De Alliantie vordert betaling van het bedrag van € 1.003,97 voor iedere maand vanaf 1 mei 2023 tot de ontruiming. [gedaagde] heeft, nu hij niet in het geding is verschenen, deze vordering niet betwist. Deze vordering komt de kantonrechter ook niet onrechtmatig of ongegrond voor en zal daarom worden toegewezen.

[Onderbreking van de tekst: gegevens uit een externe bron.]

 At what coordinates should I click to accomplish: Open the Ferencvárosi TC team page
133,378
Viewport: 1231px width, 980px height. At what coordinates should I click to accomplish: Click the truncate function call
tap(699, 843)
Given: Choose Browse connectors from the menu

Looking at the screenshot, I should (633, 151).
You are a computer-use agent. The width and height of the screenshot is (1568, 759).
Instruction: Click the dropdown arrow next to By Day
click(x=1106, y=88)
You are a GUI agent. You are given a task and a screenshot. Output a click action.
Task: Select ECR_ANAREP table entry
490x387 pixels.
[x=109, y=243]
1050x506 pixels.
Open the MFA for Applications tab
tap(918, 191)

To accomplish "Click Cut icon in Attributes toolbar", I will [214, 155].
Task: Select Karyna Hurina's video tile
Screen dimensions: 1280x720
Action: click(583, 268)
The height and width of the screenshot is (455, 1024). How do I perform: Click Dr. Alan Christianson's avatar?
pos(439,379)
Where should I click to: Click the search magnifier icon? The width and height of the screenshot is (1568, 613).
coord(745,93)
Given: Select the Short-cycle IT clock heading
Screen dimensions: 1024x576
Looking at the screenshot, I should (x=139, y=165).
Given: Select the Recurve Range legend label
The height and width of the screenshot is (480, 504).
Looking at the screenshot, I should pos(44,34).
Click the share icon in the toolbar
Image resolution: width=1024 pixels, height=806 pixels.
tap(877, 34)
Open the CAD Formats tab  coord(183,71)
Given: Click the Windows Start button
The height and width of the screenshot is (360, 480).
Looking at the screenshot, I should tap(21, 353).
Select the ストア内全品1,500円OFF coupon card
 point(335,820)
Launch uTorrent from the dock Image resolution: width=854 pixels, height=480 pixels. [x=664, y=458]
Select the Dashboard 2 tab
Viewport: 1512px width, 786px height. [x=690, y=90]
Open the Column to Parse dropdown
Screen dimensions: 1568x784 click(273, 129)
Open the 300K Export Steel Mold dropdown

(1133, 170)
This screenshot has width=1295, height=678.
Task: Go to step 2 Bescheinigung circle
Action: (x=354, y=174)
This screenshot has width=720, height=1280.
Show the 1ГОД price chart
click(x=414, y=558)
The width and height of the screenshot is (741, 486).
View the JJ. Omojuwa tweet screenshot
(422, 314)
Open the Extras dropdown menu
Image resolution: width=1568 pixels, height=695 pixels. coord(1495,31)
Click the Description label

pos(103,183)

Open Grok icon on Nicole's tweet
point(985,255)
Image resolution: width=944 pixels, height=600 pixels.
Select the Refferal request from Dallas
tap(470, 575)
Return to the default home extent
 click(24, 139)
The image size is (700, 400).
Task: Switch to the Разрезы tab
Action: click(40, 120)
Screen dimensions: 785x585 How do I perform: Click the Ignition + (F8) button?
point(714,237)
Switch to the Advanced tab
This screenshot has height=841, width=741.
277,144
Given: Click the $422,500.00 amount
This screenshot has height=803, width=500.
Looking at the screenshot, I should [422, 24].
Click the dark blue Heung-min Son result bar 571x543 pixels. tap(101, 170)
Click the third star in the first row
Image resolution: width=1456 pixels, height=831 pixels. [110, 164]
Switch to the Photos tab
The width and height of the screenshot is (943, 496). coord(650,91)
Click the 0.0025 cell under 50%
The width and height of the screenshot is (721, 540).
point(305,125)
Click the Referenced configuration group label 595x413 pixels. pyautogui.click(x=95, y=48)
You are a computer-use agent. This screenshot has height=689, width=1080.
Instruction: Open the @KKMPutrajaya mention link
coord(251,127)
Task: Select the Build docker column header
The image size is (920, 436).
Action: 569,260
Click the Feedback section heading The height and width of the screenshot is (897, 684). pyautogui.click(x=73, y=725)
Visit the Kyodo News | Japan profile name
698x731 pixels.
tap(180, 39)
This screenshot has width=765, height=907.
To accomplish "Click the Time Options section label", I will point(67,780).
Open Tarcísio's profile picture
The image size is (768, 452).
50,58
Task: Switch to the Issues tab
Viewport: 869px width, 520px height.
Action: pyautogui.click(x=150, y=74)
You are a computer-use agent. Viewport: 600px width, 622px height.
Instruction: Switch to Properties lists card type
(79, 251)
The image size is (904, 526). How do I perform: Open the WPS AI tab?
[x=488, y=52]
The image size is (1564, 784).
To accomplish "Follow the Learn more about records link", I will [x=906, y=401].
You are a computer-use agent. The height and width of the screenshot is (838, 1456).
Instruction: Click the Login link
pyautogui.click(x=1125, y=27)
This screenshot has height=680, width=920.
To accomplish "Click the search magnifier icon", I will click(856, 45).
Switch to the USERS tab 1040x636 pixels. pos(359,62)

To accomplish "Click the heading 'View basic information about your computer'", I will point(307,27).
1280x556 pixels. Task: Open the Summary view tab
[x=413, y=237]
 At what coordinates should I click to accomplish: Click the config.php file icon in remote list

[gedaagde] moet de proceskosten aan De Alliantie betalen
2.10.
[gedaagde] zal als de in het ongelijk gestelde partij in de proceskosten worden veroordeeld. De kosten aan de zijde van De Alliantie worden begroot op:
- dagvaarding € 129,73
- griffierecht € 322,00
- salaris gemachtigde €
529,00(1 punt x tarief € 529,00)
Totaal € 980,73

3.De beslissing

De kantonrechter, rechtdoende in kort geding,
3.1.
veroordeelt [gedaagde] om de woning aan de [adres] in [woonplaats] binnen
drie dagen na betekening van dit vonnis te ontruimen en te verlaten met alle daarin aanwezige personen en zaken, voor zover die aan haar toebehoren en niet aan De Alliantie, en om deze woning met afgifte van de sleutels geheel ter vrije beschikking van De Alliantie te stellen, welke ontruiming zo nodig door de deurwaarder kan worden bewerkstelligd met behulp van de sterke arm conform het beginsel in artikel 555 en volgende in verbinding met artikel 444 Rv;
3.2.
veroordeelt [gedaagde] tot betaling aan De Alliantie van het bedrag van € 1.003,97 voor iedere maand vanaf 1 mei 2023 tot de ontruiming;
3.3.
veroordeelt [gedaagde] tot betaling van de proceskosten van De Alliantie, ter grootte van € 980,73;
3.4.
verklaart de veroordelingen uitvoerbaar bij voorraad;
3.5.
wijst af wat er meer of anders is gevorderd.
Dit vonnis is gewezen door mr. drs. B.G.W.P. Heijne en in het openbaar uitgesproken op 30 mei 2023.